Task material:
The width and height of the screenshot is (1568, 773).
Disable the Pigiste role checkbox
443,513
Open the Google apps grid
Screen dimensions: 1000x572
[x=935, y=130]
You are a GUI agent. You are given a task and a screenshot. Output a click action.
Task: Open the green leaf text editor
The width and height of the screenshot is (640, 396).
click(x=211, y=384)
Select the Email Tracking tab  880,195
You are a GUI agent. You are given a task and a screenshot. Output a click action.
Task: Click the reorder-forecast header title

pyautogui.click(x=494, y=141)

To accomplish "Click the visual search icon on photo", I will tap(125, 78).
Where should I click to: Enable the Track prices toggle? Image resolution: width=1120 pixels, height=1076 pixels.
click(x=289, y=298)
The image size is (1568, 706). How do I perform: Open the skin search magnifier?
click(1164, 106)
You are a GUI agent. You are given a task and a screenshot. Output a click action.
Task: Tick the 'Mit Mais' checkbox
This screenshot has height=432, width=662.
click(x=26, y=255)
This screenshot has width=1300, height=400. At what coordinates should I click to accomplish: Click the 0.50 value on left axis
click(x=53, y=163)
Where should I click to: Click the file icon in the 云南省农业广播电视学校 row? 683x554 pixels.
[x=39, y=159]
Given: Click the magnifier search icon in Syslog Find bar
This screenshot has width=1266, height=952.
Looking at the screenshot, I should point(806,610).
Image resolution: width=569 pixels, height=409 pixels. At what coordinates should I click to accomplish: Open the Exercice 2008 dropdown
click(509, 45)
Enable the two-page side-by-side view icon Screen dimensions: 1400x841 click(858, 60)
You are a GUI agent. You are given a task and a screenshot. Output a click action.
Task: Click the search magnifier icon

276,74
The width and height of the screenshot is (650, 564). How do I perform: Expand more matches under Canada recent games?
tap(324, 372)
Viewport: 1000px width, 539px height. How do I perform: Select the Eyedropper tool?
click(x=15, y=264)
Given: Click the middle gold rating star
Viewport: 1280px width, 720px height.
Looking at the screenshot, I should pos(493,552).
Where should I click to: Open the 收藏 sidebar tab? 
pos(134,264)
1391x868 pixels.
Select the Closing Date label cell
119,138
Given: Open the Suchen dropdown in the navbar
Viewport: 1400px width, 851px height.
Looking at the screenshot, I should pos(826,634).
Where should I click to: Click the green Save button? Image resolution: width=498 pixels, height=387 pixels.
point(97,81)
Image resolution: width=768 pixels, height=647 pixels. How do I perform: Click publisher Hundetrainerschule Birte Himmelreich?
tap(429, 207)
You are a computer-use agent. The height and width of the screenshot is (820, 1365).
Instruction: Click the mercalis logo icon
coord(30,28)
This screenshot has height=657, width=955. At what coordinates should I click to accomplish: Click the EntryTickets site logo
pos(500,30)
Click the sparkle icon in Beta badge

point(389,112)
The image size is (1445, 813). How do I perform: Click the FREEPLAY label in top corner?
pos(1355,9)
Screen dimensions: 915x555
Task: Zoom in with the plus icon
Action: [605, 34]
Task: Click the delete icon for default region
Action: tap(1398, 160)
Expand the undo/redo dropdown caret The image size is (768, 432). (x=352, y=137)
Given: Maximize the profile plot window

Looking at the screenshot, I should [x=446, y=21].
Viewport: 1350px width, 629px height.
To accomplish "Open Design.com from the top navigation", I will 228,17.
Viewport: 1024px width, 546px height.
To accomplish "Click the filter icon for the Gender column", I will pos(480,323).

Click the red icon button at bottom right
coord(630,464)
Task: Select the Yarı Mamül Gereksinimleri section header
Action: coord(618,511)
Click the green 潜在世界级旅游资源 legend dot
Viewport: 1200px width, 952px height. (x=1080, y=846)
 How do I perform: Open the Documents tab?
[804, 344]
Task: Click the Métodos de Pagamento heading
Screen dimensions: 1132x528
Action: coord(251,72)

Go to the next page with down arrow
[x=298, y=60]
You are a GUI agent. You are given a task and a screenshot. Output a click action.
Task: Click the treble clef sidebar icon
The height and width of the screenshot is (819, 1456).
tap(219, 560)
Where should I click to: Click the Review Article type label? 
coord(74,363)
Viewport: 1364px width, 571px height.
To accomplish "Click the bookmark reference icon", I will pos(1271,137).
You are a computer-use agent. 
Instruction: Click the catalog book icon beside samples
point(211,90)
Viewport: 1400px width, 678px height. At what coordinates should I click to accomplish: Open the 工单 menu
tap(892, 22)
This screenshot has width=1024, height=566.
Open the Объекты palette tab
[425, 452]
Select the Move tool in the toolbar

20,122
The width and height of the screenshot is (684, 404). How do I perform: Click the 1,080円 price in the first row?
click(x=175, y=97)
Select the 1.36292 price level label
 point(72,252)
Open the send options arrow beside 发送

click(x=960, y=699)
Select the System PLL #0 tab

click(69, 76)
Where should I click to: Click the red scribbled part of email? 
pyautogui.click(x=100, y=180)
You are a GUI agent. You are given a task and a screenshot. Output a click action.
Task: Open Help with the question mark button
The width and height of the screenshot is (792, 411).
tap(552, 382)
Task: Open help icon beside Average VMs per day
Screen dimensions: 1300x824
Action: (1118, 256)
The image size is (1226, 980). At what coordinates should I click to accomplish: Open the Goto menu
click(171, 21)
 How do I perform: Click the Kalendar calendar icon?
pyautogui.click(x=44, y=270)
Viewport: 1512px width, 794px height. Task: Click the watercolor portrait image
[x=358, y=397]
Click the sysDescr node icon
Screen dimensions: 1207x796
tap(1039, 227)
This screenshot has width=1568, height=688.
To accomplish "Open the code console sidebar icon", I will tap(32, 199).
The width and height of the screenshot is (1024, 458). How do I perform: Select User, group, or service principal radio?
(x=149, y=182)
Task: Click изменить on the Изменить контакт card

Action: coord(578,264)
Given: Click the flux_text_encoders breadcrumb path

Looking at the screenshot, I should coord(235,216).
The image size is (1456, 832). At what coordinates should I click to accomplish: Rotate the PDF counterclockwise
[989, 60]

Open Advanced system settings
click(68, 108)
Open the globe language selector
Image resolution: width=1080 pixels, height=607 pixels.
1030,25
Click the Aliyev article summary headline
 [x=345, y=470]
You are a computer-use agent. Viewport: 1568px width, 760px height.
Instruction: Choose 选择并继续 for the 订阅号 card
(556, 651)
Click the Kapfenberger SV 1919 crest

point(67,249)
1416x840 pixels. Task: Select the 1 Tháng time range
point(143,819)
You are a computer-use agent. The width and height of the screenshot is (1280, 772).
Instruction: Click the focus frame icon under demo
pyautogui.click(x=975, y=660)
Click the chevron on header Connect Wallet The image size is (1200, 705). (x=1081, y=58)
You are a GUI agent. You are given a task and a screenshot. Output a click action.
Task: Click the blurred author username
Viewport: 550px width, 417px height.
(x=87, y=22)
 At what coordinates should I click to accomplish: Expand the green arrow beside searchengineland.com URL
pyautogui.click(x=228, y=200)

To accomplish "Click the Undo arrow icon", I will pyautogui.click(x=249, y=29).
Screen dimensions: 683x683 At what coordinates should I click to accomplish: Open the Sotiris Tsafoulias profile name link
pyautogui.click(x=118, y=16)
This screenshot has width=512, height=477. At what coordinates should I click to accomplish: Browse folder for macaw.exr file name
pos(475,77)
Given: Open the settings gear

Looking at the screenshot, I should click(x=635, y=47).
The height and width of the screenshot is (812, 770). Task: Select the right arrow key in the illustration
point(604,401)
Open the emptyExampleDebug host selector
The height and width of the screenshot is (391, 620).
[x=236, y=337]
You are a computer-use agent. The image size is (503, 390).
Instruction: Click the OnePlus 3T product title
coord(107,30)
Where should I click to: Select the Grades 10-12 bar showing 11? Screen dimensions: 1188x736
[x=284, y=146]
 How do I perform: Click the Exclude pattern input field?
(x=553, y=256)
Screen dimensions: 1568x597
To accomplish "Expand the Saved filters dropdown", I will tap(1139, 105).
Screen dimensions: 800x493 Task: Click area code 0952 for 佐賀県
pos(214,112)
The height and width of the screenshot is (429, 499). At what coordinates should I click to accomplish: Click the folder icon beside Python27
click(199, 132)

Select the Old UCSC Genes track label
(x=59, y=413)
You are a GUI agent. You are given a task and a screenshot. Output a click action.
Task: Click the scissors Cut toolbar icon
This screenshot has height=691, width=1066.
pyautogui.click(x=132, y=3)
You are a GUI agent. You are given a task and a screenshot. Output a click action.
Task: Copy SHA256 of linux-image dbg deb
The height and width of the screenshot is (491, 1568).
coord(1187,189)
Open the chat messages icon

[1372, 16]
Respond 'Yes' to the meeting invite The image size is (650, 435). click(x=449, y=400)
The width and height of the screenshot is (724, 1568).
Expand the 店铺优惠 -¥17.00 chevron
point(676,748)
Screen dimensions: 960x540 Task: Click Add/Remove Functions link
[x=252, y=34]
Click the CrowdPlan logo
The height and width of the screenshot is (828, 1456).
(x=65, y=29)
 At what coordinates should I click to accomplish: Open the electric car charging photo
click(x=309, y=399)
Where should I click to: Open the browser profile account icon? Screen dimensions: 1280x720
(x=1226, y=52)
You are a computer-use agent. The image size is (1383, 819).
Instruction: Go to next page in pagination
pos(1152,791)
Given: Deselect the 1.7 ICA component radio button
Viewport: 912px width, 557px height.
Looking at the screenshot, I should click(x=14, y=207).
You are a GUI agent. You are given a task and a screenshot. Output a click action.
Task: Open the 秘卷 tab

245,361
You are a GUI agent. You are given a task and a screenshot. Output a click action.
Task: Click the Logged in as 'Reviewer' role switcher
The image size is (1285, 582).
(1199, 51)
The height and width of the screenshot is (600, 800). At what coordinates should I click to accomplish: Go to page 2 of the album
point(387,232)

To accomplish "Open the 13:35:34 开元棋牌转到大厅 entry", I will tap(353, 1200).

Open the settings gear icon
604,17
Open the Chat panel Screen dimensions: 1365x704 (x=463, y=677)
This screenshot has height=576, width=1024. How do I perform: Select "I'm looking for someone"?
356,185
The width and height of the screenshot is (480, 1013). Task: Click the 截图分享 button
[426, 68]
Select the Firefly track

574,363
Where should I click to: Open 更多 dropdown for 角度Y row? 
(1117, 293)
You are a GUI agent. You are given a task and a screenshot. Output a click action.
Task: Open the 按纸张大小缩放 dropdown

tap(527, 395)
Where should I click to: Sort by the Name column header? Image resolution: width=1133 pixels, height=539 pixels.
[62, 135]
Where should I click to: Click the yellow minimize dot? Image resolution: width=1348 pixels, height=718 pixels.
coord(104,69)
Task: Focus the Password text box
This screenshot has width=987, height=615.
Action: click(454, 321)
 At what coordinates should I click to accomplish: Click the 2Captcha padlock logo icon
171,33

Problem to work on:
Give back the records above exactly, limited to the lines between the one holding "The height and width of the screenshot is (491, 1568)." and the one holding "The width and height of the screenshot is (724, 1568).", inclusive.

Written reply:
The height and width of the screenshot is (491, 1568).
coord(1187,189)
Open the chat messages icon

[1372, 16]
Respond 'Yes' to the meeting invite The image size is (650, 435). click(x=449, y=400)
The width and height of the screenshot is (724, 1568).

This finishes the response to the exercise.